There’s a lot of drinking going on in this novel. What’s your alcoholic drink of choice?
I am a tequila guy.

How was writing a novel different from developing The Morning News and writing for a magazine?
They’re entirely different, but they’re both things I love doing. TMN gives me a venue to collaborate. One of our editors describes working on TMN as like playing in a band with two-dozen close friends, and I think that’s about right.

One thing our readers may not know is that every year The Morning News holds an NCAA-style literary match-up of the year’s most notable books (The Tournament of Books). Any hopes (or fears) that You Lost Me There might make the cut next March?
We instituted a rule that books from the Tournament’s staff are forbidden from competing. Thus Kevin Guilfoile’s new novel, The Thousand, won’t be eligible either. But yeah, if my book was in competition, I would be terrified of fighting in 2010. It’s been a terrific year for novels.

It took you five years to complete this novel—will we have to wait another five for your follow-up or do you already have something in the works?
I’m currently working on two new books, a nonfiction book about Paris and a novel about Tijuana. Hopefully, they won’t take decades, but you never know.

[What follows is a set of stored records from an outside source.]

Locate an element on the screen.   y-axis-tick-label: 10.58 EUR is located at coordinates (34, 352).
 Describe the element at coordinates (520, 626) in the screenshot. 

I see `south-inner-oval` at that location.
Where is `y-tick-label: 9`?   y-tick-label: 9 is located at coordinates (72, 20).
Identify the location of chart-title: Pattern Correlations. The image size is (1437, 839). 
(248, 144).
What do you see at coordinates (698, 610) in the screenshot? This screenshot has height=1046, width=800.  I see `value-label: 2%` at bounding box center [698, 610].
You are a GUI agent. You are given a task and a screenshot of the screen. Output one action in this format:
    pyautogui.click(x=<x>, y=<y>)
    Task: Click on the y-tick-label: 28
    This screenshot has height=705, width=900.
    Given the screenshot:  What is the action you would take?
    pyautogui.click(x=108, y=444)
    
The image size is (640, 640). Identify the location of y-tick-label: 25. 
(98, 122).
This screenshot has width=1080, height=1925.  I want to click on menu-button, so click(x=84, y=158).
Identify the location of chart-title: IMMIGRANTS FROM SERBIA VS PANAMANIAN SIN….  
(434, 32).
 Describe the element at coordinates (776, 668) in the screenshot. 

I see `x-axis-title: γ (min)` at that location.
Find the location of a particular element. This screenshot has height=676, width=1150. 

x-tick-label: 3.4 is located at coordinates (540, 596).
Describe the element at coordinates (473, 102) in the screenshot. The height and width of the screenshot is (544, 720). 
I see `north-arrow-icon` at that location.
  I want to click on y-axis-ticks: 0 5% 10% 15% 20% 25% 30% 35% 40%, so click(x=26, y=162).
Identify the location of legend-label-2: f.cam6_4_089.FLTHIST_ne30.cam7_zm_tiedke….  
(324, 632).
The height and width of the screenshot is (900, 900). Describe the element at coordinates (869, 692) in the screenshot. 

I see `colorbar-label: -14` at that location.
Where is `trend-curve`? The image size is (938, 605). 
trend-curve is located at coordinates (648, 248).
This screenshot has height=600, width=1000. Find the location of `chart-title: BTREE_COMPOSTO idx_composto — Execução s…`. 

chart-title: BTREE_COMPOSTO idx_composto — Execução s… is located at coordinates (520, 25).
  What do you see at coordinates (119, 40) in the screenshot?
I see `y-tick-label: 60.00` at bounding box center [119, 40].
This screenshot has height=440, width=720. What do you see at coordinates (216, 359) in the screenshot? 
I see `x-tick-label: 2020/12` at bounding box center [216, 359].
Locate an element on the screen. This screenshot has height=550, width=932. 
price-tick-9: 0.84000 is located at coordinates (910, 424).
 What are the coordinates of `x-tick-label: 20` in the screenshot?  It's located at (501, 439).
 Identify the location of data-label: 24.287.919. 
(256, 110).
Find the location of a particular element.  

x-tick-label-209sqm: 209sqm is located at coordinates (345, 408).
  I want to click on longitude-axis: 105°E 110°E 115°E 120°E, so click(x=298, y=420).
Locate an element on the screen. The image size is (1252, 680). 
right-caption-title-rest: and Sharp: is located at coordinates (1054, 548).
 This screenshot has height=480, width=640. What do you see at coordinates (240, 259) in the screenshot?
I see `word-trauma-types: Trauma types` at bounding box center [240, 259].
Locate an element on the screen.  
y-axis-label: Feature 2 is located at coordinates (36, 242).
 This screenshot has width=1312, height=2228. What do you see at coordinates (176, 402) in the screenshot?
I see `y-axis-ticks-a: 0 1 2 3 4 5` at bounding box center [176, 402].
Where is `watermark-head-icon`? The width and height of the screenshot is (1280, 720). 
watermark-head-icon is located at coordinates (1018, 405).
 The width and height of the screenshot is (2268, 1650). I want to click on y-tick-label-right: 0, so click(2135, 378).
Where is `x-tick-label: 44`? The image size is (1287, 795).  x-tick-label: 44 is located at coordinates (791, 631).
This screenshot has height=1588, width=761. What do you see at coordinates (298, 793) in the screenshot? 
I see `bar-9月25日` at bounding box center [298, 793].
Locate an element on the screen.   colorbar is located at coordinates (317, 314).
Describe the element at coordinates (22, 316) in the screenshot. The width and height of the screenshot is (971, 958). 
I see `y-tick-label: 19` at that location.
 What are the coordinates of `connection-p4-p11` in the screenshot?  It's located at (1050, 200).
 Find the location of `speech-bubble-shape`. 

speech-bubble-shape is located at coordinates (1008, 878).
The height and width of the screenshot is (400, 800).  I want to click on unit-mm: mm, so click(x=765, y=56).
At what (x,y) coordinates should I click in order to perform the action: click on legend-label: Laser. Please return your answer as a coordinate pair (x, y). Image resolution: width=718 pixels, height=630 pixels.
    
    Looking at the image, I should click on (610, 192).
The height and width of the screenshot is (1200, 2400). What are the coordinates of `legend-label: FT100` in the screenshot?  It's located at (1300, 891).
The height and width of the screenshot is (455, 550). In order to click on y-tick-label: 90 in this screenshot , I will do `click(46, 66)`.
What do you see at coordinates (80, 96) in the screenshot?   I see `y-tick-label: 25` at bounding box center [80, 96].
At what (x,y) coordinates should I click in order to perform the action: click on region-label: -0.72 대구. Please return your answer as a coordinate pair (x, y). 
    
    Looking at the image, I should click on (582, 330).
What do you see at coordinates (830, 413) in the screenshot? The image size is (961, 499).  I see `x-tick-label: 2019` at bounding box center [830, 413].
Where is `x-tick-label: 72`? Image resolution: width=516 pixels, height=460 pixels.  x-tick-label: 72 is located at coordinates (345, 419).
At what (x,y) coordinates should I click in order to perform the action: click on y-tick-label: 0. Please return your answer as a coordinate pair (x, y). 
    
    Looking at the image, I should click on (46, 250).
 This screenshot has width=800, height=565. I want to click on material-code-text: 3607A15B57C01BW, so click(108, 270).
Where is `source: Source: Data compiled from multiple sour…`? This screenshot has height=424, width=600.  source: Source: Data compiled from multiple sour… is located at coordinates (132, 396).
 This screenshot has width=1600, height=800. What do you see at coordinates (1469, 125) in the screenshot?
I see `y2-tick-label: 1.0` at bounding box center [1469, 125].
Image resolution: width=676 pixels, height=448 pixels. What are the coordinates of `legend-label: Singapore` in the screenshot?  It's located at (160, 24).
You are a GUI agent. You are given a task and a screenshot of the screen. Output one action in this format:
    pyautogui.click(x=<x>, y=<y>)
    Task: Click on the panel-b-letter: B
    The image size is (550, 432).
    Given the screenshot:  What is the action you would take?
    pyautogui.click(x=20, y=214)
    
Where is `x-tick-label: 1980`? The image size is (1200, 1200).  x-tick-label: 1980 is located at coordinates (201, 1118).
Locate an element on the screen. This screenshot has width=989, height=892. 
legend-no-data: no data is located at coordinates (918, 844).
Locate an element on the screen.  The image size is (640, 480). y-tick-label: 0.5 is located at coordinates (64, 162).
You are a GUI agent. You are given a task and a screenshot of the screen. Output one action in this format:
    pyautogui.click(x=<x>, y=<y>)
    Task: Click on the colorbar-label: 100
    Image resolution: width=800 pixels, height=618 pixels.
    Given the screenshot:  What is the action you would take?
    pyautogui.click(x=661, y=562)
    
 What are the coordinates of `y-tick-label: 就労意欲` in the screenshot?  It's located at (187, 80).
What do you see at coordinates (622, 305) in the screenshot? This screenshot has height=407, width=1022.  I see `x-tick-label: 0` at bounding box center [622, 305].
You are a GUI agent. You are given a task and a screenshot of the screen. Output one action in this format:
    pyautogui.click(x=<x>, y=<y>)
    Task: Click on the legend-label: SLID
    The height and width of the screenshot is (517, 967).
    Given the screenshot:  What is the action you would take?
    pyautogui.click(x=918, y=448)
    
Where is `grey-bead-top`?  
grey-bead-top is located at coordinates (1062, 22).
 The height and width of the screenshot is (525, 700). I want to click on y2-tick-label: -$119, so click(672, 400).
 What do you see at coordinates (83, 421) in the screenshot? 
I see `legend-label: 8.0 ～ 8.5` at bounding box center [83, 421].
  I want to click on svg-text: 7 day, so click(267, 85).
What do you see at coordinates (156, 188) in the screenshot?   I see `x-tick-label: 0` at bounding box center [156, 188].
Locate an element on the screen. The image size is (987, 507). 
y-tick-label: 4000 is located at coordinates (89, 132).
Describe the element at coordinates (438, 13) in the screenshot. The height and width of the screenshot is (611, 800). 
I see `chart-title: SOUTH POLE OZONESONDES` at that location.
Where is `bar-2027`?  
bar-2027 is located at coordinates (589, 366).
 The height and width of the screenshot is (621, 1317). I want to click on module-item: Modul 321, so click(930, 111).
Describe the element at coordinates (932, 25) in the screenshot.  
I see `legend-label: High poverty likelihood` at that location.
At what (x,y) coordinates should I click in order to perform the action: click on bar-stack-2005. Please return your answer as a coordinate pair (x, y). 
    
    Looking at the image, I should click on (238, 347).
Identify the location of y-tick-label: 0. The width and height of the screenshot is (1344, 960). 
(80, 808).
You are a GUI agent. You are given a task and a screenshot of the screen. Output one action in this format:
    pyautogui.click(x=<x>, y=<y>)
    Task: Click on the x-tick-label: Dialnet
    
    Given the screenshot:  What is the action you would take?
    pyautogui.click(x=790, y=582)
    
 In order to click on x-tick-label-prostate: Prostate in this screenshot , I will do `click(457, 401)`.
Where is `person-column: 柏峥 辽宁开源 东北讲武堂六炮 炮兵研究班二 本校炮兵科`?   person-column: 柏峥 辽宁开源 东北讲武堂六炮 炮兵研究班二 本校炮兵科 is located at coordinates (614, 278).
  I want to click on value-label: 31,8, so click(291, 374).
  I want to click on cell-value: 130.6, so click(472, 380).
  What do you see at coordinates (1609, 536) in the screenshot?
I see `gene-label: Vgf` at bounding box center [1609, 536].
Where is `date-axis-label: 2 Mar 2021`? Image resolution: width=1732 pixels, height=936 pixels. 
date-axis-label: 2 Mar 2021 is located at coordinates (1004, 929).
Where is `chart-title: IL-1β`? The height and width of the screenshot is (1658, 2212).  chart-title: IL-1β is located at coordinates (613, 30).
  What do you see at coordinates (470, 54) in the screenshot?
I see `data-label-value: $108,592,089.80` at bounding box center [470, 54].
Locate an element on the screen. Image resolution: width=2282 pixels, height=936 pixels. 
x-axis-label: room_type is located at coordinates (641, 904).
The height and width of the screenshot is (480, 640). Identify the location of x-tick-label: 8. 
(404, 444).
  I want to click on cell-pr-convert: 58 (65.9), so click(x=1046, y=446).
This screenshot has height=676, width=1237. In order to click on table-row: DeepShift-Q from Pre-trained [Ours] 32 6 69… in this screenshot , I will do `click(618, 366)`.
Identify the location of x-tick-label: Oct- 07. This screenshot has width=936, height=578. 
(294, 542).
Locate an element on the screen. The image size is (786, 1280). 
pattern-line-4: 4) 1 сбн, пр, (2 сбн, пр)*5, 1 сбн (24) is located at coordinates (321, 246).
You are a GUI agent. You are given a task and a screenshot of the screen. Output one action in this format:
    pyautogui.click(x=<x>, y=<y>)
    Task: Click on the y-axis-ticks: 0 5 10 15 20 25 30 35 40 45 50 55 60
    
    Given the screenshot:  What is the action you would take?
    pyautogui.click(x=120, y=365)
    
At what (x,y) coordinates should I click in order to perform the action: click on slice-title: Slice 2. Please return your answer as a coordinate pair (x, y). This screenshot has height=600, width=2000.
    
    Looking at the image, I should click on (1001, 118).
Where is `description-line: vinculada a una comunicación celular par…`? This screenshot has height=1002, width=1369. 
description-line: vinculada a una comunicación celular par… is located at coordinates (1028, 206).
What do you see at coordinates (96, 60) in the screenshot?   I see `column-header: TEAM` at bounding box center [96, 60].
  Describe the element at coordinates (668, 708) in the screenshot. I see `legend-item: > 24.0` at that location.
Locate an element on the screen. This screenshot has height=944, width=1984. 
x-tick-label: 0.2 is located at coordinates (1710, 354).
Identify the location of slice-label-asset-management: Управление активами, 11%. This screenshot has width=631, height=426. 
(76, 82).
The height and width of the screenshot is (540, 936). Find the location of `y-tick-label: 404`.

I imagine an author’s first release party for his first novel is kind of like a girl’s sweet 16th birthday party . . . but maybe with fewer frills and less pink. How do you intend to celebrate the release of You Lost Me There?
With roasted pink frilliness. My wife and I live in North Carolina, where the regional delicacy is pork BBQ, so we’re throwing a “pig pickin’ ” in the back yard. That’s where guests arrive to find about 90 pounds of animal smoking in an oil drum, and they tear the meat apart with their fingers.